(Records drawn from a dataset)
□ □ □ □ □ □ □

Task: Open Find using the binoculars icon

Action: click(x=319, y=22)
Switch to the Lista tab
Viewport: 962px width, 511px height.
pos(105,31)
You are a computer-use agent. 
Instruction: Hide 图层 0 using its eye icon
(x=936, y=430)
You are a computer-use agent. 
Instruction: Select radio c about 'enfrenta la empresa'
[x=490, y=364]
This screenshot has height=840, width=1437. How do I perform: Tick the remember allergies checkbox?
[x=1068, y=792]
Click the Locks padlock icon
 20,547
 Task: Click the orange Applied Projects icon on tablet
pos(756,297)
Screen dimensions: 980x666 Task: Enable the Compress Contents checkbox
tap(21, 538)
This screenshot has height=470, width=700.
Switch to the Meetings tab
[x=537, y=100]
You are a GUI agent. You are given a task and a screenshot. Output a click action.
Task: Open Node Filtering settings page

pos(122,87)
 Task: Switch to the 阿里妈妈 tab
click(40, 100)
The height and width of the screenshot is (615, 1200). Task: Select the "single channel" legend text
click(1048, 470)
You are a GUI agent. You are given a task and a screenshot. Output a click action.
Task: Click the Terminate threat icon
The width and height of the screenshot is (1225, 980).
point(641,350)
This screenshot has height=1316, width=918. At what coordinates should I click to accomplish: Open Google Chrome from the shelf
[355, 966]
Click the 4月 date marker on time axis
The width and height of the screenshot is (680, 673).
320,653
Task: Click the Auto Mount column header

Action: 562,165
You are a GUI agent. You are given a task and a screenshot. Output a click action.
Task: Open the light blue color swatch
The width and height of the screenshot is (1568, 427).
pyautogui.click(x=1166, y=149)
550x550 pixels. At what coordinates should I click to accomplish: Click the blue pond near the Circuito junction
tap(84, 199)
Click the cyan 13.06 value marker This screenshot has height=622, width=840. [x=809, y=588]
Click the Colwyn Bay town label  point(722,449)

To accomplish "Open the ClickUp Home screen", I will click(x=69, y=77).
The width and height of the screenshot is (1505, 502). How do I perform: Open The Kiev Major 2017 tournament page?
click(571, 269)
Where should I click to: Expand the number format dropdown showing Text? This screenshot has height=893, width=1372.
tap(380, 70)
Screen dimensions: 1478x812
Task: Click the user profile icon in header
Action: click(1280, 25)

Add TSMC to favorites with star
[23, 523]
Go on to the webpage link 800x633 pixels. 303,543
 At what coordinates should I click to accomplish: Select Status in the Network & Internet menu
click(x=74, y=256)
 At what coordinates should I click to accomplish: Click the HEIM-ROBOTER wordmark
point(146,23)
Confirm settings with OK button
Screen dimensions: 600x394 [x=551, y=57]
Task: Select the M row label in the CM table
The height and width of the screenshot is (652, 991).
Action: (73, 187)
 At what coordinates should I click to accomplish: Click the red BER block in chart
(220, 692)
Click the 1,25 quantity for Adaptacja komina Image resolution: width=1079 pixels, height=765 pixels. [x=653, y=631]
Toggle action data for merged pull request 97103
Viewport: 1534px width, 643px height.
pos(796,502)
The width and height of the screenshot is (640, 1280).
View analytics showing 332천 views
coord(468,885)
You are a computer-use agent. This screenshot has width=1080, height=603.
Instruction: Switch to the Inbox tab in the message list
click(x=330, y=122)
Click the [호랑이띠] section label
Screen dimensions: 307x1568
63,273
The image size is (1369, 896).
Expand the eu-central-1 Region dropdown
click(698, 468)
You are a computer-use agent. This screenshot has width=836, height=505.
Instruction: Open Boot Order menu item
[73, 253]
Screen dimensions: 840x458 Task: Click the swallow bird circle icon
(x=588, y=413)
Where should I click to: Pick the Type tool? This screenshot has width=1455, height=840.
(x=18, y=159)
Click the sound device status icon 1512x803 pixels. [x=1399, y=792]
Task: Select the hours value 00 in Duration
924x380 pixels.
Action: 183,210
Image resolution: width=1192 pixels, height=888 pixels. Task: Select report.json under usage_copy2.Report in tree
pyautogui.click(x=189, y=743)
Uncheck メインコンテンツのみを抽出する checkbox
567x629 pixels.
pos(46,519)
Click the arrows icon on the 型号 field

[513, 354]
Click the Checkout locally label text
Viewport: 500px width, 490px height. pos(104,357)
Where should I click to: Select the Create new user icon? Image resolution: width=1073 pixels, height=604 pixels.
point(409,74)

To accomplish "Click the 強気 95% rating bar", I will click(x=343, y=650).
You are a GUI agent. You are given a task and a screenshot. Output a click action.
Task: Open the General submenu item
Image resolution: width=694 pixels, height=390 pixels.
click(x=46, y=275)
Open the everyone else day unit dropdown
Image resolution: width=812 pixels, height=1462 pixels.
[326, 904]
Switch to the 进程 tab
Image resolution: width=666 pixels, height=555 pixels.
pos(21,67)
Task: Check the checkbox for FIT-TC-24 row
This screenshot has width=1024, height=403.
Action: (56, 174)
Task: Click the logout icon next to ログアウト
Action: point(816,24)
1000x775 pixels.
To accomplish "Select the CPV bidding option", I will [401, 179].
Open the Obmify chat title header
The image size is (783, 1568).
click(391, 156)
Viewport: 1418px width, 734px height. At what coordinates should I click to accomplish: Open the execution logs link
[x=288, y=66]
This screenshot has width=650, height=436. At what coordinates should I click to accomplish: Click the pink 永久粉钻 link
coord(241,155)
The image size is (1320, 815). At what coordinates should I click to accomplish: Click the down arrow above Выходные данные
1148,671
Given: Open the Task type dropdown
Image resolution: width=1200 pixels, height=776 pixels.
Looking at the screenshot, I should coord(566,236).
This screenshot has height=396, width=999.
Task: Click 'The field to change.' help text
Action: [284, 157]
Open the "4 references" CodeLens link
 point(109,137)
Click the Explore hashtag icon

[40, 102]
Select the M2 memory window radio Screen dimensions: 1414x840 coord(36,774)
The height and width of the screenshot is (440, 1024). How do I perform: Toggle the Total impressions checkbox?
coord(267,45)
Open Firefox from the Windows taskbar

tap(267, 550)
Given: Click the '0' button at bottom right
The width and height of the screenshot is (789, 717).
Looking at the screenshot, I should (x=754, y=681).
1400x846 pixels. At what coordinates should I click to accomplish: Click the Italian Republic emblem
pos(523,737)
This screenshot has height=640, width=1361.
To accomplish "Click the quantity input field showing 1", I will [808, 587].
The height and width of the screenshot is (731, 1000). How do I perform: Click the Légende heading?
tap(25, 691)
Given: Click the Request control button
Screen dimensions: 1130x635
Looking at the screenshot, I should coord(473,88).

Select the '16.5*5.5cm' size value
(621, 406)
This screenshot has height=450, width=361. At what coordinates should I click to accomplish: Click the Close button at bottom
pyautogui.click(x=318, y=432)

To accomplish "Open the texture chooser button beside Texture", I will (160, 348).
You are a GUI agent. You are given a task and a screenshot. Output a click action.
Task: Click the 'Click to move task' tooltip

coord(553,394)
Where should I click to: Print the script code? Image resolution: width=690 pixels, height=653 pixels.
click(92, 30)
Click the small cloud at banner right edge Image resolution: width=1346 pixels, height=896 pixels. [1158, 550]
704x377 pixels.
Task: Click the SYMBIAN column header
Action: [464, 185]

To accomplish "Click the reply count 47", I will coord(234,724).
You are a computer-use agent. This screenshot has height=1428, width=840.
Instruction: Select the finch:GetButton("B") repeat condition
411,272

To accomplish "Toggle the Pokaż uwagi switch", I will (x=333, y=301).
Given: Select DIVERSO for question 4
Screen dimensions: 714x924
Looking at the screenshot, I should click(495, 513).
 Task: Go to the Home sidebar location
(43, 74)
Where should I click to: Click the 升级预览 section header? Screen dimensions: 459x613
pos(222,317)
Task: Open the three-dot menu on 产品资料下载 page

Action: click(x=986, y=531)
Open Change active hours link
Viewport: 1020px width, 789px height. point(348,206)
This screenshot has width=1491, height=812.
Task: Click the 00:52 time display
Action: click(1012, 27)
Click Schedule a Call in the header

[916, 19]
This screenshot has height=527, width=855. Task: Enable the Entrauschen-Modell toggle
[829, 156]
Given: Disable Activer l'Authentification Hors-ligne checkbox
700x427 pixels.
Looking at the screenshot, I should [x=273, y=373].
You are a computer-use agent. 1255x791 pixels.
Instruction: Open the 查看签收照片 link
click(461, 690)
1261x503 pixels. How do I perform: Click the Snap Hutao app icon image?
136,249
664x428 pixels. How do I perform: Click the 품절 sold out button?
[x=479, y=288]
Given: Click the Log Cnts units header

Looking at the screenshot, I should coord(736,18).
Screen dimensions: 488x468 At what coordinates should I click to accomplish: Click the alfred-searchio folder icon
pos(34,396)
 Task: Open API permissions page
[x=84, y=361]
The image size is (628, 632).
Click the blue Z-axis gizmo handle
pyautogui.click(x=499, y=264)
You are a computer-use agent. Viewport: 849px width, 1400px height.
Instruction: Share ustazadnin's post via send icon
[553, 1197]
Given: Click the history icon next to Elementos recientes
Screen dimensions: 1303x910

□ □ □ □ □ □ □

:: WORK ORDER ::
Please list every line of the records that contains "marker".

:: YOUR RESPONSE ::
Click the 4月 date marker on time axis
Click the cyan 13.06 value marker This screenshot has height=622, width=840. [x=809, y=588]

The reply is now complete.